The headline figure is the average daily fasting length across the first, middle, and last days of Ramadan, in hours and minutes. The table beneath breaks the three sample days out individually, showing the Fajr and Maghrib clock times and the fast length for each — fasts naturally lengthen or shorten across the month as the sun shifts. If your city is at a high latitude and the sun never dips to the Fajr or Isha angle on a given day, a notice explains that an approximation rule was applied and the times should be treated as estimates rather than exact.

Worked example

Mecca, Ramadan 2024 (begins 11 March 2024), using the Umm al-Qura method (Fajr at 18.5° below the horizon).

Day 1 fast ≈ 13 h 12 m (Fajr 05:18, Maghrib 18:29), mid-Ramadan ≈ 13 h 30 m, and the last day ≈ 13 h 50 m, for an average of about 13 h 30 m per day. The high-latitude approximation is not needed at this latitude.

Frequently asked questions

When does the fast begin and end each day?

The fast begins at Fajr (true dawn, when the sun is a set number of degrees below the horizon before sunrise) and ends at Maghrib (sunset, when the upper edge of the sun dips below the horizon). The fasting window is the time from Fajr to Maghrib on that calendar day.

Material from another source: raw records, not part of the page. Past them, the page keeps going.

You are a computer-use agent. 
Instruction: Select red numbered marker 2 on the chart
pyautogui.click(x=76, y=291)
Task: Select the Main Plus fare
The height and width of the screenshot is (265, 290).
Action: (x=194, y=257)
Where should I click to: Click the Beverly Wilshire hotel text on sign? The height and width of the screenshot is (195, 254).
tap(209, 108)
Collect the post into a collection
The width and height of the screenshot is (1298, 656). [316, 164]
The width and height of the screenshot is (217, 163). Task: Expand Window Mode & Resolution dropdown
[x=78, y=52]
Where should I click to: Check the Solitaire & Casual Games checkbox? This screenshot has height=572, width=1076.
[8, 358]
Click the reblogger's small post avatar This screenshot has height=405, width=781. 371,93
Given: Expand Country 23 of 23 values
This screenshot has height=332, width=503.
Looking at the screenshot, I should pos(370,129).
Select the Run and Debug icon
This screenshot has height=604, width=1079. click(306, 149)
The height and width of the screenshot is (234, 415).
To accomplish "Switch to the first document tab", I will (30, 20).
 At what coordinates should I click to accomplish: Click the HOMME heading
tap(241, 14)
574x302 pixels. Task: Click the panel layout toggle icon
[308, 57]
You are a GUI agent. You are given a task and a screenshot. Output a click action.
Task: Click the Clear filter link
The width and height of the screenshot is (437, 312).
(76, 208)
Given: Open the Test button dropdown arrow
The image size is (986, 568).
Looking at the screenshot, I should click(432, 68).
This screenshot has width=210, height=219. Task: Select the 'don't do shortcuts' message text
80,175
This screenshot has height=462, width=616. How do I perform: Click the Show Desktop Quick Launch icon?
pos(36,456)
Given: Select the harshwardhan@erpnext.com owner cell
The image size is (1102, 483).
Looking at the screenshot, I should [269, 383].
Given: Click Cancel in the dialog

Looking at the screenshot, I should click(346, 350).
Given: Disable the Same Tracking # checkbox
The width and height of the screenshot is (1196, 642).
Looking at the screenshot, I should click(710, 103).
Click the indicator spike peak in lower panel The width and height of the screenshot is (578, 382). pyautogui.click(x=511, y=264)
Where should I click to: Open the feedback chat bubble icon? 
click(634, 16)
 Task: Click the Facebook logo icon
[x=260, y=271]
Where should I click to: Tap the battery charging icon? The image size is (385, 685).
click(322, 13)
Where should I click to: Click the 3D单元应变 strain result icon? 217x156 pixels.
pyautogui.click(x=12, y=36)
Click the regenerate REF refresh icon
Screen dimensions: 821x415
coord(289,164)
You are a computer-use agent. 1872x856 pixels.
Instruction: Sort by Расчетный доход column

Why do different methods give slightly different times?

Methods differ in the sun-depression angle they use for Fajr and Isha. The Muslim World League uses 18° for Fajr; ISNA uses 15°; the Egyptian authority uses 19.5°. A larger angle means Fajr is earlier and the fast is slightly longer. Pick the method your local mosque or authority follows.

How are high-latitude cities like Tromsø or Reykjavík handled?

In high-latitude summers the sun may never sink to the Fajr or Isha angle, so an astronomical dawn or dusk does not occur. When that happens the calculator applies a high-latitude rule — angle-based by default, with middle-of-the-night and one-seventh-of-the-night options — and clearly flags that the result is an approximation, as recommended by praytimes.org and many fatwa councils.

Are the Ramadan dates exact?

The dates come from the tabular Hijri (Islamic) calendar, a deterministic arithmetic calendar. They can differ by one or two days from the official moon-sighting announcement in your country, so treat the dates as a close estimate and confirm the exact start locally.

Does the calculator account for daylight saving time?

Each city carries a fixed standard-time UTC offset, and Ramadan dates anchor the clock. The Fajr and Maghrib times shown are on that standard offset; if your region observes daylight saving during Ramadan, add an hour to the displayed clock times (the fast length itself is unaffected).

How it's calculated

Ramadan is the 9th month of the Hijri calendar. For the chosen Gregorian year, the calculator finds the tabular-Hijri year whose 1 Ramadan falls in it, then computes the Julian Day Numbers of 1 Ramadan, 15 Ramadan, and the last day (29 or 30 Ramadan). For each of those three days it evaluates the sun's declination and the equation of time using the NOAA Solar Calculator low-precision equations, then solves the hour-angle equation for the target altitudes: −0.833° for sunrise/sunset (atmospheric refraction plus the solar semi-diameter) and the method's Fajr/Isha depression angles. Maghrib equals sunset and the daily fast length is Maghrib minus Fajr. When the sun never reaches the Fajr or Isha angle (high latitude near a solstice, where the hour-angle math has no solution), the praytimes.org high-latitude adjustment is applied — angle-based by default — and the result is flagged. All times are computed on the city's fixed standard UTC offset; the engine never reads the clock, so the output is fully deterministic.